A few days ago, after Sunderland (my one true footballing love) were finally confirmed as having been relegated to League One, I attempted to console myself by crawling into a rabbit hole of YouTube videos from 30 years ago.
It was back then when we last found ourselves in football’s third tier, and fortunately we won the league (then called Division 3) at the first attempt. For supporters, football 1987-88 football was very different – the all-seater stadiums we take for granted now were a thing of fantasy, with only Coventry City and Luton Town having made the switch from terracing.

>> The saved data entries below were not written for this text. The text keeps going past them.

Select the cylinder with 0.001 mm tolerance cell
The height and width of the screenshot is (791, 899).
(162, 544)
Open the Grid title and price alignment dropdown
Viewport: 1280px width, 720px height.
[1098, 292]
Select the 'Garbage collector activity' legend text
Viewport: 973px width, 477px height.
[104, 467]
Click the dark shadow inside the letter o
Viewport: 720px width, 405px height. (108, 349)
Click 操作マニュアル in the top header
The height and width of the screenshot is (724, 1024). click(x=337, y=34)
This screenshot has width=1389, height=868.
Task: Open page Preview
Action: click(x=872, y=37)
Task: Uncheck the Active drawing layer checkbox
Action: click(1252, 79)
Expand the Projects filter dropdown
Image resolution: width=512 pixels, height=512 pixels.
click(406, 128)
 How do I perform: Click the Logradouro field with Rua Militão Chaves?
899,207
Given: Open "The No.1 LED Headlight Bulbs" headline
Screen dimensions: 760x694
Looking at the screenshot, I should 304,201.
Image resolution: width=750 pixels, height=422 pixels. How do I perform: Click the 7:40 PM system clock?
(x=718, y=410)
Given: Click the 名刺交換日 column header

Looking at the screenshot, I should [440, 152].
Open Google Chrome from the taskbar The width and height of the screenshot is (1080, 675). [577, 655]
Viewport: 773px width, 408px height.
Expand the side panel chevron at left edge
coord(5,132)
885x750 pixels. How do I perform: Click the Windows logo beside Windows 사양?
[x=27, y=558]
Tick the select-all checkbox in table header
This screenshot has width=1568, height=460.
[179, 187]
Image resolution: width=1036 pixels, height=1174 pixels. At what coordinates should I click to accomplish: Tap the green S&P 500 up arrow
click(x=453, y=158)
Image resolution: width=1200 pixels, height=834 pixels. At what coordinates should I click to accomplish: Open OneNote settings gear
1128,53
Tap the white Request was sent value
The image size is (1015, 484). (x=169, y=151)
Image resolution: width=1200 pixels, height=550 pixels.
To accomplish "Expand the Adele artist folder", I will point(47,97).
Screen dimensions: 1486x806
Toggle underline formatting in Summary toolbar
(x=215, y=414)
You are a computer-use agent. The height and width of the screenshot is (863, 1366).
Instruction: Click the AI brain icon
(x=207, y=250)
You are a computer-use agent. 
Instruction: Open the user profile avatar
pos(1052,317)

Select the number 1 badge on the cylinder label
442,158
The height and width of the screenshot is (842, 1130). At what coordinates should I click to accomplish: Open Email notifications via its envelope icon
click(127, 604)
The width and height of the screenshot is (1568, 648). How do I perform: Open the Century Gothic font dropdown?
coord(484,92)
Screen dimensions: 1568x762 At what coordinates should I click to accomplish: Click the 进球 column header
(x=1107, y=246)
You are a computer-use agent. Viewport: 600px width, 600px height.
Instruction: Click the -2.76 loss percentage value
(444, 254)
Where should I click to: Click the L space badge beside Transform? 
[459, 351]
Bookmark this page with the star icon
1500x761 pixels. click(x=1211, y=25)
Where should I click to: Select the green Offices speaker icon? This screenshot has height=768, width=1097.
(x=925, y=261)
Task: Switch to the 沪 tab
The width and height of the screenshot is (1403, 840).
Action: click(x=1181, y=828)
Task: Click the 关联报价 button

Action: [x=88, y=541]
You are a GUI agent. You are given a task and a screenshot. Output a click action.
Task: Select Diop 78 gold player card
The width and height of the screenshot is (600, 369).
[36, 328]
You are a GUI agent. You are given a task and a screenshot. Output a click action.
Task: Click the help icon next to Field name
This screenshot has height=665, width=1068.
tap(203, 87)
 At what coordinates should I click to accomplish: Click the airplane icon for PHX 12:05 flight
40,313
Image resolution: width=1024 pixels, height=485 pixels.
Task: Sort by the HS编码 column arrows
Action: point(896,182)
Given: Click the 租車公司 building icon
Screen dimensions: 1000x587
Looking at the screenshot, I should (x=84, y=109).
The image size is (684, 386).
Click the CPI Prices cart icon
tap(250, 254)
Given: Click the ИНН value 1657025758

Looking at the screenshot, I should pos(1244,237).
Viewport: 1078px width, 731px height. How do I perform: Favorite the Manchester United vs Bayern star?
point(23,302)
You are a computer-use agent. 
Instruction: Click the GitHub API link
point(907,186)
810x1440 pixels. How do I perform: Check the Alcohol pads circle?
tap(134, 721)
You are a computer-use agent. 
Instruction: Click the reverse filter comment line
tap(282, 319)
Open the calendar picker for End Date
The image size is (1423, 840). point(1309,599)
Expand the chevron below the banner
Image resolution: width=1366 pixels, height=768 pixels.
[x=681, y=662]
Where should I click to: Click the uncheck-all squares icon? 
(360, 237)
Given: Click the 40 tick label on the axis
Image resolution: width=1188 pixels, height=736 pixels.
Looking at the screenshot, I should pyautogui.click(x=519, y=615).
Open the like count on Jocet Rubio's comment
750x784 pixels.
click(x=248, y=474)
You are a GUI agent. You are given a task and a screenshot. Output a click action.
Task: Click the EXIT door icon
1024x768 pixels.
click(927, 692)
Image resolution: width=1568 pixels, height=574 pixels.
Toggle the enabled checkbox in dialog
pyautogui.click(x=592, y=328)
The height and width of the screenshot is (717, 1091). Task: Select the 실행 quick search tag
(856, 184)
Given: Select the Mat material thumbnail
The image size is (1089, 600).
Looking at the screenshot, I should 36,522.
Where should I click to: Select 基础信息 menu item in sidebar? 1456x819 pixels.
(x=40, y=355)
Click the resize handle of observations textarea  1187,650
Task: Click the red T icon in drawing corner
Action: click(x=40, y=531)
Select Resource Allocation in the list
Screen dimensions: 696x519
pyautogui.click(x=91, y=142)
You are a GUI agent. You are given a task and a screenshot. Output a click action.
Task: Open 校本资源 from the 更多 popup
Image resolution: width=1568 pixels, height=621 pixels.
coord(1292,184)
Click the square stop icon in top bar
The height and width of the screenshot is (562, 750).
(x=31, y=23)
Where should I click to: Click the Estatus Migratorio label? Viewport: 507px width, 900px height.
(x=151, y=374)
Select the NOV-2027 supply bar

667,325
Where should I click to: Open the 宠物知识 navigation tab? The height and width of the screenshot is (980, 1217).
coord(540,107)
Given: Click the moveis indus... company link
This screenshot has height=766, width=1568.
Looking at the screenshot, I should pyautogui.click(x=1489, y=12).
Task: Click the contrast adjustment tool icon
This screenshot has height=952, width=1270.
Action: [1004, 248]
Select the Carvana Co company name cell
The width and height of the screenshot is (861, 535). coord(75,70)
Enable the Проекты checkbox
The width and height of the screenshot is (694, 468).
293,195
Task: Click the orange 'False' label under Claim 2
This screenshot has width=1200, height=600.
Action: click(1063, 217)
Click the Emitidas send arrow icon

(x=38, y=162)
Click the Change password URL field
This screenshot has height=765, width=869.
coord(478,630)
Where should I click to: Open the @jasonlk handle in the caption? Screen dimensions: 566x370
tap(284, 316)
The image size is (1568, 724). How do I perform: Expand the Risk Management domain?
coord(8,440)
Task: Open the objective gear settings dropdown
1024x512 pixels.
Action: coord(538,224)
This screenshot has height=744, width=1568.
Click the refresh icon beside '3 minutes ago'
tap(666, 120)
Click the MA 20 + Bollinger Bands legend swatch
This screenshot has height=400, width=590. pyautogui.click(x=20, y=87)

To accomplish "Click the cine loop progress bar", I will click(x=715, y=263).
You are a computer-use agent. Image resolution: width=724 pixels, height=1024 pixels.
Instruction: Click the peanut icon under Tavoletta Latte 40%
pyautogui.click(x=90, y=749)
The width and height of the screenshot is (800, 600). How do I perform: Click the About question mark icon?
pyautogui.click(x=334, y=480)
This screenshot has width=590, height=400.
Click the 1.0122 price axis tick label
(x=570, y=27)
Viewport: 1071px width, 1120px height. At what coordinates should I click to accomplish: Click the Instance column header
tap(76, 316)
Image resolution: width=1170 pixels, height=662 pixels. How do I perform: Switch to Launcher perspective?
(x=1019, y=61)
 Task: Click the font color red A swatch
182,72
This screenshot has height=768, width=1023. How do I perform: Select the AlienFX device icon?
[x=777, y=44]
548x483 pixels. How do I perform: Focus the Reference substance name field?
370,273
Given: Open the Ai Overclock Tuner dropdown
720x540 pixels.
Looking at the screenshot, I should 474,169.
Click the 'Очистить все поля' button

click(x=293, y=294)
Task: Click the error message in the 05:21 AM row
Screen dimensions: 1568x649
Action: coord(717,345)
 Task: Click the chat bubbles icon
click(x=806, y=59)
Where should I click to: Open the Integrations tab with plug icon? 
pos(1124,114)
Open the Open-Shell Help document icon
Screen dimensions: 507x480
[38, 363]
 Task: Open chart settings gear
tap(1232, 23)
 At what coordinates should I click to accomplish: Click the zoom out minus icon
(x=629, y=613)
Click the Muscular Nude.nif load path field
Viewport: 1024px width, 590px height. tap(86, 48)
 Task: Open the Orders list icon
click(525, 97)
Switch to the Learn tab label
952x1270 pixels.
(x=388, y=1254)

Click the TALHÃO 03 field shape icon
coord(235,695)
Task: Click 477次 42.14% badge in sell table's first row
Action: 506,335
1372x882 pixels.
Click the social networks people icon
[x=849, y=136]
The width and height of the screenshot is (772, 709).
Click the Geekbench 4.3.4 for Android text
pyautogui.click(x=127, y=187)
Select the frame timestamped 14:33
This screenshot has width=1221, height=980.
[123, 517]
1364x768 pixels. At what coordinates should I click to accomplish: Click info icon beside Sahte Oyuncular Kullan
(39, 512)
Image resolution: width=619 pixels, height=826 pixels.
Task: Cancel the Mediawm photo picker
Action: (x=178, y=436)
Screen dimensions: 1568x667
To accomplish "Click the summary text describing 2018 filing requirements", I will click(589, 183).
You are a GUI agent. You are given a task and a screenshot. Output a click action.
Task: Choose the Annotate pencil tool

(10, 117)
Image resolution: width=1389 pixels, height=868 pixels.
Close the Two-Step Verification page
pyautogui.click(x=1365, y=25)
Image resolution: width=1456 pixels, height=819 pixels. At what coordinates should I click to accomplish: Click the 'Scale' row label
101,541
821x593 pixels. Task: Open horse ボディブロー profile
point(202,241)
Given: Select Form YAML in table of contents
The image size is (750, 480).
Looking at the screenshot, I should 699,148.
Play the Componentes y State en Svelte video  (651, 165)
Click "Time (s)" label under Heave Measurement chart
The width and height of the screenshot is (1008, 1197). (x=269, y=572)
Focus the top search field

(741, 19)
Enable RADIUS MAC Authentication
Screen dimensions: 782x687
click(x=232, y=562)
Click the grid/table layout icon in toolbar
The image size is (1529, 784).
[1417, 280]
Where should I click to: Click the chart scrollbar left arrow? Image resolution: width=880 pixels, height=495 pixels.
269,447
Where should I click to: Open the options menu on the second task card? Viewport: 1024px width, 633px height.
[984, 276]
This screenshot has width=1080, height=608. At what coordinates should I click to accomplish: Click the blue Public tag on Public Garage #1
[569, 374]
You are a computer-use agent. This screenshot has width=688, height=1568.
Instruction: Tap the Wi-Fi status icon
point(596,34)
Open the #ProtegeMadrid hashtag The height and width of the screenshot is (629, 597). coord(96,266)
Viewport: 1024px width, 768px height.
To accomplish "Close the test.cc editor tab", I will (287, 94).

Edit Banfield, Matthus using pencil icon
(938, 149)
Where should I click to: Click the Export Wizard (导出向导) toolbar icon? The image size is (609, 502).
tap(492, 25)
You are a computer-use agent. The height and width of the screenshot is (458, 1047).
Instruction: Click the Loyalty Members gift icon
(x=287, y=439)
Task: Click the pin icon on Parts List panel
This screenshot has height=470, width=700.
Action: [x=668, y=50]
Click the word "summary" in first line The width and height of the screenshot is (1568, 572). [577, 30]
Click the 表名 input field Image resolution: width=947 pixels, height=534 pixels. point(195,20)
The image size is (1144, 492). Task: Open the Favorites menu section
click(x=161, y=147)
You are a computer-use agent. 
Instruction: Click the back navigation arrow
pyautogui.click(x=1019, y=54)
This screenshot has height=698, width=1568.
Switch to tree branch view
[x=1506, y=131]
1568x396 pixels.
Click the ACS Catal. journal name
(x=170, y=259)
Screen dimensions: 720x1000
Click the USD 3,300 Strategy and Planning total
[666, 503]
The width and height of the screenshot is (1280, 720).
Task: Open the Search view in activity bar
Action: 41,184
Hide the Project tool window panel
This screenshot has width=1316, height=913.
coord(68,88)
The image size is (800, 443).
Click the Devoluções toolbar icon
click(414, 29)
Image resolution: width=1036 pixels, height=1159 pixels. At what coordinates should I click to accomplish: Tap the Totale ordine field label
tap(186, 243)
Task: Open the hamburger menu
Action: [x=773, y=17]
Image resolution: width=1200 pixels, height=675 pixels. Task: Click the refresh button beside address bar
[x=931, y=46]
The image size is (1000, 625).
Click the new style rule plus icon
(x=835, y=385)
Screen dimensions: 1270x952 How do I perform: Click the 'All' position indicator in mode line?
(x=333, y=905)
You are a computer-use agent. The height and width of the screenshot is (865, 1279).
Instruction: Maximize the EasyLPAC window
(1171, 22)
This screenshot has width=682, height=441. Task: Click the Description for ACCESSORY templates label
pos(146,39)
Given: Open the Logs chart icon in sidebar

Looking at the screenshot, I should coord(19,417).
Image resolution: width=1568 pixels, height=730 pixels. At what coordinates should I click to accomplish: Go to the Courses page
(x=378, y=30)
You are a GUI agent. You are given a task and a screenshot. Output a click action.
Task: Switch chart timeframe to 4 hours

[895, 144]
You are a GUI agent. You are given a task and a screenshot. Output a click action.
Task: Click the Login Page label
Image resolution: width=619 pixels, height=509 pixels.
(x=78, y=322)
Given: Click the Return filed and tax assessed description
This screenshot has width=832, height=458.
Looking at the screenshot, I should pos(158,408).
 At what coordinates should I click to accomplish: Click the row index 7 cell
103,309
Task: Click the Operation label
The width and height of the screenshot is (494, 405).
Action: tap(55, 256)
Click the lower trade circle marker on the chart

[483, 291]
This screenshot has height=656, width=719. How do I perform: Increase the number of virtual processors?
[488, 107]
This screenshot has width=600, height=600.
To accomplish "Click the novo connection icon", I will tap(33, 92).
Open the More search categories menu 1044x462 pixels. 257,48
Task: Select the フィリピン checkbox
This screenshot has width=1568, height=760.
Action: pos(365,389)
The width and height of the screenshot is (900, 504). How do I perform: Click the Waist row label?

Speaking of which, at one end of Wigan’s Springfield Park in that glorious season, there wasn’t even the traditional concrete terracing – just a muddy slope, which our fans made full use of at half time during our trip there.
As I cyber-wandered down YouTube’s memory lane, recalling that glorious season when the unlikely pairing of Marco Gabbiadini and Eric Gates turned Sunderland into a behemoth that steamrollered their way straight out of the division, there was one particular clip that froze me and turned my stomach – the ugly away day at York City.
Just like now, Sunderland had a hardcore, hugely dedicated away following, and the trip to Bootham Crescent was the closest thing we had to a local derby that season. It didn’t end well…
It’s the scenes from around 45 seconds in that video that chilled me – Sunderland fans, already crammed on to the terracing behind the goal, passing their tickets over the wall at the back of the stand so that more fans could get in without paying. And then the sight of supporters climbing over the (thankfully feeble) wire fences around the perimeter of the pitch as the crowd swelled and bodies began to crush together.
I’m sure it wasn’t the first time it happened in a football ground in the 1980s, and as we all know, horribly, it wasn’t the last either.
I then found myself thinking back a few years before that, to a Milk Cup fourth round tie at Roker Park in November 1984 – I was 12, Tottenham were the visitors and I stood with my dad and my younger brother in what was a jam-packed Roker End.
The match finished goalless but there was one particular spell where Sunderland were stringing together a few chances and putting pressure on the Spurs goal, in the end where we were standing. As the excitement grew, the crowd began to sway and move in that concertina way that was part of the standing experience.
At one point, there was a surge towards the front of the terracing and I found myself right in the centre of it, my feet barely touching the ground and my lungs struggling to function as I was pressed right up against the back of the bloke in front of me.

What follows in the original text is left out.